- [What you are asked to do] Copy the blended learning text between "The article I" and "or faculty member)", inclusive, and substitute "online platforms" for "digital tools".

- [Selected passage]
Some of the advantages associated with blended learning were to provide a more dynamic and adaptive educational experience and addressing diverse learning styles and needs.

An effective blended learning module has a good range of learning activities: on-campus activities, such as lectures, workshops and seminars; off-campus activities, such as field trips, exhibitions, and visits to companies; online synchronous activities; and independent learning activities, such as completing tasks after reading case studies or watching videos.

The article I read was from the UK timeshighereducation.com and had suggested goals for blended learning. In brief, they are:
Find a suitable space when attending online classes
Use digital tools
Create a sense of belonging (a difficult goal because online interactions often feel impersonal and might not be well suited to every student - or faculty member)

One suggestion that interested me the most was to use different types of assessment. This was an area that I worked with faculty on frequently as an instructional designer. Blended learning modules should use a good range of assessment types. It was difficult for many teachers to accept that their main form of assessment was testing, especially objective, knowledge-based tests and quizzes. Written assessments, such as reports and essays, appeared in some courses (especially in the humanities) but were often absent in STEM courses. Faculty would tell me, "They are too subjective." "They take too long to grade" "My course requires them to retain lots of facts that I have to assess." The latter was especially true in foundation courses.

Using online tests and quizzes became more popular because once created they could be automatically scored. Easy for the teacher and immediate feedback for the student.

In-person or recorded presentations were more in the blended model but were time-consuming and more popular in upper-level or graduate courses. Interacting face-to-face with their peers as a team or audience during the presentation is also an important skill. I saw video presentations, e-portfolios, digital projects, posters, podcasts and simulation games all used in blended courses. 

One concept that often met with faculty indifference or opposition was the student-as-co-creator of assignments and assessments, though this can serve as a valuable source to gather student voices and improve their learning experience.

The term "hybrid course" became used more than "blended" but was often the same thing or just used interchangeably. While both models integrate online and offline learning, blended learning is a broader pedagogical approach that can be applied at various levels of education and in different ways. A hybrid course is a specific type of course design commonly used in colleges and universities.

A hybrid course refers to a course that "officially" combines face-to-face (F2F) classroom instruction with online components. The term is commonly used in higher education to describe courses where a significant portion of the learning activities are conducted online, with the remaining portion happening in a physical classroom setting. This becomes an issue concerning the registrar and scheduling areas. A course that met F2F on Tuesday and Thursday from 10:30 - noon may now only be assigned a classroom on one of those days. The goal is still to balance the in-person interaction with the flexibility of online learning, usually reducing the amount of time spent in a physical classroom compared to a traditional course.

Of course, hybrid learning models should not be used simply to free up classroom space or reduce parking issues on campus, but unfortunately, I knew of cases where that was a motivation for using it.

The development of online and blended learning modules got a boost during and after the pandemic. To a degree, that was from necessity and convenience, but it introduced these approaches to more students and more faculty and some of it has remained in use.

Developing the right balance between these different teaching modes varies according to discipline, but a mix of synchronous (real-time) and asynchronous (self-paced) online activities, along with in-person classroom sessions.is still the pedagogical approach.

(Stored records)
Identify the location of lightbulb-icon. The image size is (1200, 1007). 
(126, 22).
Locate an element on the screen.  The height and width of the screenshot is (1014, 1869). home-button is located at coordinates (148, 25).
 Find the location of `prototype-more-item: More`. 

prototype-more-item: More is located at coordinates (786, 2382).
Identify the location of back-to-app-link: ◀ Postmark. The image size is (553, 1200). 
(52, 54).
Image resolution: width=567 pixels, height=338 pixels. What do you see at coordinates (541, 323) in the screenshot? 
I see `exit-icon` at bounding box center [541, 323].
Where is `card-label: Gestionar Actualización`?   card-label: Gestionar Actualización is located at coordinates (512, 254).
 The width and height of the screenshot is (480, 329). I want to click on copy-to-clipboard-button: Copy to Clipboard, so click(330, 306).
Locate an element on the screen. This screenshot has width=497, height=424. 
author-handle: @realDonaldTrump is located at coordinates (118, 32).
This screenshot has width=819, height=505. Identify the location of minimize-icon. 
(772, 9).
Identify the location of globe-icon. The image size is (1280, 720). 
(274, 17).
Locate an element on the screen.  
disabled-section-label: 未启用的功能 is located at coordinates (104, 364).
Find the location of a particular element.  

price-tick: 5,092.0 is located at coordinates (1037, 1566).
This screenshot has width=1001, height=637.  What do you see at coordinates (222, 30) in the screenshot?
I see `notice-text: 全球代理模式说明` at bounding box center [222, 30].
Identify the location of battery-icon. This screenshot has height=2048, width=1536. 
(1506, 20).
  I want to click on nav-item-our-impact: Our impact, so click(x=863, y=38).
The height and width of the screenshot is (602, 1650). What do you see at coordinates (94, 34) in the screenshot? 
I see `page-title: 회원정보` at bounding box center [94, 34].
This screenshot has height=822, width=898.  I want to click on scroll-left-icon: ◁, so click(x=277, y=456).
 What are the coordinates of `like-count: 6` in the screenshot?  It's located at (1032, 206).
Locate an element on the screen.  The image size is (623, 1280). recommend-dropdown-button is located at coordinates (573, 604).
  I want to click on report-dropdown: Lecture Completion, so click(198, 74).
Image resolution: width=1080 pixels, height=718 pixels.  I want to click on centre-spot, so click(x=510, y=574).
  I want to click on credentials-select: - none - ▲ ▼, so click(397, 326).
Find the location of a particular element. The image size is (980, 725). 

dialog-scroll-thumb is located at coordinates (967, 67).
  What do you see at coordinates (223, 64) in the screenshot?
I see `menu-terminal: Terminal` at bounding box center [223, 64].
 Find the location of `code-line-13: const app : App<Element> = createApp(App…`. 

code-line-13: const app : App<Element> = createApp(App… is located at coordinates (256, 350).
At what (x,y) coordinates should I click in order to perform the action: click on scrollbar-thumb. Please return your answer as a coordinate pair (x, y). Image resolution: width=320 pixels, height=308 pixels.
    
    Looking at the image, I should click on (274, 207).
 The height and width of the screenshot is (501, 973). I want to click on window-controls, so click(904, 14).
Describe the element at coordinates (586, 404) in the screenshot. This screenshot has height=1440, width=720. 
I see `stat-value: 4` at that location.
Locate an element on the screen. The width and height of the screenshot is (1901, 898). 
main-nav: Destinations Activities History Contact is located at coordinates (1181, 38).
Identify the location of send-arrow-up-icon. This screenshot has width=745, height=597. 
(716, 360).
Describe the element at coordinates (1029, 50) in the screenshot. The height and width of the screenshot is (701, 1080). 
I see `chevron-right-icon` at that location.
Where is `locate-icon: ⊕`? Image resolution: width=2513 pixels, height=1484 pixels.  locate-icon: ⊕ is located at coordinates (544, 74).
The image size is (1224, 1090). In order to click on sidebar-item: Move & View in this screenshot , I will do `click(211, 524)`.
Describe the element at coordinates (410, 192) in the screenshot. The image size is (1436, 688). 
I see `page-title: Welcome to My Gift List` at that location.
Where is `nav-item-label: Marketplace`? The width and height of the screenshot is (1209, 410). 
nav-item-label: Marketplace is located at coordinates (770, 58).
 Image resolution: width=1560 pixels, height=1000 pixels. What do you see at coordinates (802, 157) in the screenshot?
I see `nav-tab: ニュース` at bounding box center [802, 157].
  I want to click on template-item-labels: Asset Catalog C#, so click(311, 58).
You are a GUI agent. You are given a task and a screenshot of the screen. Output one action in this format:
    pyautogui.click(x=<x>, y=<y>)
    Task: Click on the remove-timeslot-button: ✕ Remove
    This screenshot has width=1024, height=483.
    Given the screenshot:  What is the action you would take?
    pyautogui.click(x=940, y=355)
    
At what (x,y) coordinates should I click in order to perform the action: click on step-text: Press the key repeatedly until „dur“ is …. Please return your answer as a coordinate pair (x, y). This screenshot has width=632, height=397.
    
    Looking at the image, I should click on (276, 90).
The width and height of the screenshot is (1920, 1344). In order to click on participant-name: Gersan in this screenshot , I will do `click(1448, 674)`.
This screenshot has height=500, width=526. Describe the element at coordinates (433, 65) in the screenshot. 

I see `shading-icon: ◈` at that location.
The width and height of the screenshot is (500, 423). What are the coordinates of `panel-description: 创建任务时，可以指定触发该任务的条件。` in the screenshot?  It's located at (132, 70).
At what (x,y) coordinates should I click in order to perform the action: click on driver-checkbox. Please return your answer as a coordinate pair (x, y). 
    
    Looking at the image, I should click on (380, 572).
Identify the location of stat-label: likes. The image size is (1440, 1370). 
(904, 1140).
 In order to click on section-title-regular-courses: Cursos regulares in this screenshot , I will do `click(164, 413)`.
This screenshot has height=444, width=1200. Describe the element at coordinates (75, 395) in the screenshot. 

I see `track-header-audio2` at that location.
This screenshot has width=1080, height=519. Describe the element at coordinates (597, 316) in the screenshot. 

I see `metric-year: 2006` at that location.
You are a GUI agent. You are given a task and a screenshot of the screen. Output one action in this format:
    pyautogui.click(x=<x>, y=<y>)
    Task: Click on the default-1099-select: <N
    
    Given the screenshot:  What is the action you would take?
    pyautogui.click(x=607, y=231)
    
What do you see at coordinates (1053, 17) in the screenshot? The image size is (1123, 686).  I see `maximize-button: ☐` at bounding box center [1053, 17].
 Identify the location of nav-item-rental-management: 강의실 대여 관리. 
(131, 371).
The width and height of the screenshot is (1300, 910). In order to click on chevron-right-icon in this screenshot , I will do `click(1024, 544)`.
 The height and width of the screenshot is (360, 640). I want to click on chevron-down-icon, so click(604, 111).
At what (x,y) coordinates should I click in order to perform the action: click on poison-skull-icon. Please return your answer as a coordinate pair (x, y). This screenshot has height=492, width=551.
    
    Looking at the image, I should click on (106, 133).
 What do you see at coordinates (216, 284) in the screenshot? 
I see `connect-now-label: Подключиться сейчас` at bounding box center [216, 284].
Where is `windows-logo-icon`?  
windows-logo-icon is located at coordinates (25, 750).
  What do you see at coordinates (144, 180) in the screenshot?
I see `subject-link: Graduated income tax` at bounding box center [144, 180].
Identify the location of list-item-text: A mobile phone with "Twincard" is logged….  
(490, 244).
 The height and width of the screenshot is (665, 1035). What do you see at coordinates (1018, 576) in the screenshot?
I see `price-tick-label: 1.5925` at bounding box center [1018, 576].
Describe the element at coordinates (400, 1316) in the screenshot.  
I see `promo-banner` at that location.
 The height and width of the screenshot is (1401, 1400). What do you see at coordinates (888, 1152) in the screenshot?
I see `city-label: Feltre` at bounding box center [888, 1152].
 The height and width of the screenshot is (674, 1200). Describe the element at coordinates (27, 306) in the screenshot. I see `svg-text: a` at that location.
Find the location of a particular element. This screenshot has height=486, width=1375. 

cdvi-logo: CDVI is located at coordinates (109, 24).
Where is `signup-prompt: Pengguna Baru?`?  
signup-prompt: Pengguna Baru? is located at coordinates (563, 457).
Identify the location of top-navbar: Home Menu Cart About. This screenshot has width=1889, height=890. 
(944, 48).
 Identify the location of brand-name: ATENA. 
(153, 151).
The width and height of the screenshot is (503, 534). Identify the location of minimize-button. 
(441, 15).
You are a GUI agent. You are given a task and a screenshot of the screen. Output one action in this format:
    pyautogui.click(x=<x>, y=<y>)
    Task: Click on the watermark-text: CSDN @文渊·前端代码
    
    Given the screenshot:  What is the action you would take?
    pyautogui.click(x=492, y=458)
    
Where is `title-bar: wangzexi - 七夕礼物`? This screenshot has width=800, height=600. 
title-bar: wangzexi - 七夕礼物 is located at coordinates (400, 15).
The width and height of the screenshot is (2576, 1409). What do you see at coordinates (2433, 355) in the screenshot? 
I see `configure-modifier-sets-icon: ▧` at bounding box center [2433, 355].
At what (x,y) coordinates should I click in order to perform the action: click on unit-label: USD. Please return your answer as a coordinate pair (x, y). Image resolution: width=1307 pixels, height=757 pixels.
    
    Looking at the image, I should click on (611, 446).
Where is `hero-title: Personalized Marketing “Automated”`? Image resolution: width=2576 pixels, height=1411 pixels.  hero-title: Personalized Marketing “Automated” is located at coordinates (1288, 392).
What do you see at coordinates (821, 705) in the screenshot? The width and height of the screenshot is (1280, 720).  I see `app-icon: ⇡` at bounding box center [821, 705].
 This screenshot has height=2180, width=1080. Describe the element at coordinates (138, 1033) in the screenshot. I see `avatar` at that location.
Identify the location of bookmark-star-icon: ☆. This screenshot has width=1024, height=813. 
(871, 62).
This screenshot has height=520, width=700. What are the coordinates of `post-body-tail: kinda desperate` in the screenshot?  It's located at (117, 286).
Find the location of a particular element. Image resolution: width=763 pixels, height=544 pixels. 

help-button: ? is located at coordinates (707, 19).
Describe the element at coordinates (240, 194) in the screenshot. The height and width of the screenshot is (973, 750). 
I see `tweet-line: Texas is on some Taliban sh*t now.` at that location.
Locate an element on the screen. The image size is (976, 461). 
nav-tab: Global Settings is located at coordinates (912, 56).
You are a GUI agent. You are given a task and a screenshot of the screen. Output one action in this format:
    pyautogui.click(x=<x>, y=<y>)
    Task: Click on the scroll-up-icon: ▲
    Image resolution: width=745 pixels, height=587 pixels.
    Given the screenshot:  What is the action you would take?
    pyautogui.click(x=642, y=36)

- [Response box]
The article I read was from the UK timeshighereducation.com and had suggested goals for blended learning. In brief, they are:
Find a suitable space when attending online classes
Use online platforms
Create a sense of belonging (a difficult goal because online interactions often feel impersonal and might not be well suited to every student - or faculty member)